### Working data

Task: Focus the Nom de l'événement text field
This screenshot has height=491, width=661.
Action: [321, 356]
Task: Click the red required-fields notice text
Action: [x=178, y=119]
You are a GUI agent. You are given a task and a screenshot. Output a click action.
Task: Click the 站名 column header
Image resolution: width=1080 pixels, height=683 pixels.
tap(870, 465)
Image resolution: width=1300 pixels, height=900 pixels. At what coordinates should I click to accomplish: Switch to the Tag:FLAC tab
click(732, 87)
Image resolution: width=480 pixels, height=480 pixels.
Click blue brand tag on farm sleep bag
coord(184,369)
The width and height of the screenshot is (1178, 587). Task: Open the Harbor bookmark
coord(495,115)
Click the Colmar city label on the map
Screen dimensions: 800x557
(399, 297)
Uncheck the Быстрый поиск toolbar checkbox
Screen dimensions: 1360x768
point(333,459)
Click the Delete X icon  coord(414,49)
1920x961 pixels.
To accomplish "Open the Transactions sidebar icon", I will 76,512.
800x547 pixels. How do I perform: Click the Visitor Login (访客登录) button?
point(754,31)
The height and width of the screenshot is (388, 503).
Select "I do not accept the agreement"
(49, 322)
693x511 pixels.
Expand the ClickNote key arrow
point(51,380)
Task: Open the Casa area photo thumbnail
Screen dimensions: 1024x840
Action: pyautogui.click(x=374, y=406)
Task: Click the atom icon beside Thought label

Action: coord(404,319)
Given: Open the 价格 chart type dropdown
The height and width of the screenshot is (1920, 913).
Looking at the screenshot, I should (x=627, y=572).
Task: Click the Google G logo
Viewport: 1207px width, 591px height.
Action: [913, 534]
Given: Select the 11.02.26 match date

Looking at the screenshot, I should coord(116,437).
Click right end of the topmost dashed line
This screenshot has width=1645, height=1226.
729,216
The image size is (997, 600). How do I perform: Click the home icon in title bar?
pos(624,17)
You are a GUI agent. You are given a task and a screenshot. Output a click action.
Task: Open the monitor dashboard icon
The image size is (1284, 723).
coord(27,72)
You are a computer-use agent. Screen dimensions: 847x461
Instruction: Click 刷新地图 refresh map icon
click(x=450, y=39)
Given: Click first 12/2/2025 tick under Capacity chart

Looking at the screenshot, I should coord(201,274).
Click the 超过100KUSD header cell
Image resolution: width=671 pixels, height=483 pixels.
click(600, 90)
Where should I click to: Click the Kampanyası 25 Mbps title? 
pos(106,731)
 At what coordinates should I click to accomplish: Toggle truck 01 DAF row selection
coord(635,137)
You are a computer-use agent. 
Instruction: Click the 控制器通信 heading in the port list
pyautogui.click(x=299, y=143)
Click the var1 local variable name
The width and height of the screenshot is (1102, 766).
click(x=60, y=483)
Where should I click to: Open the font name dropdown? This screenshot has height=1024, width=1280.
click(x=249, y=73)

######

Aim of the exercise —
Where a line of the data contains "computer", copy that line.

Solution —
You are a computer-use agent. Screen dimensions: 847x461
You are a computer-use agent. 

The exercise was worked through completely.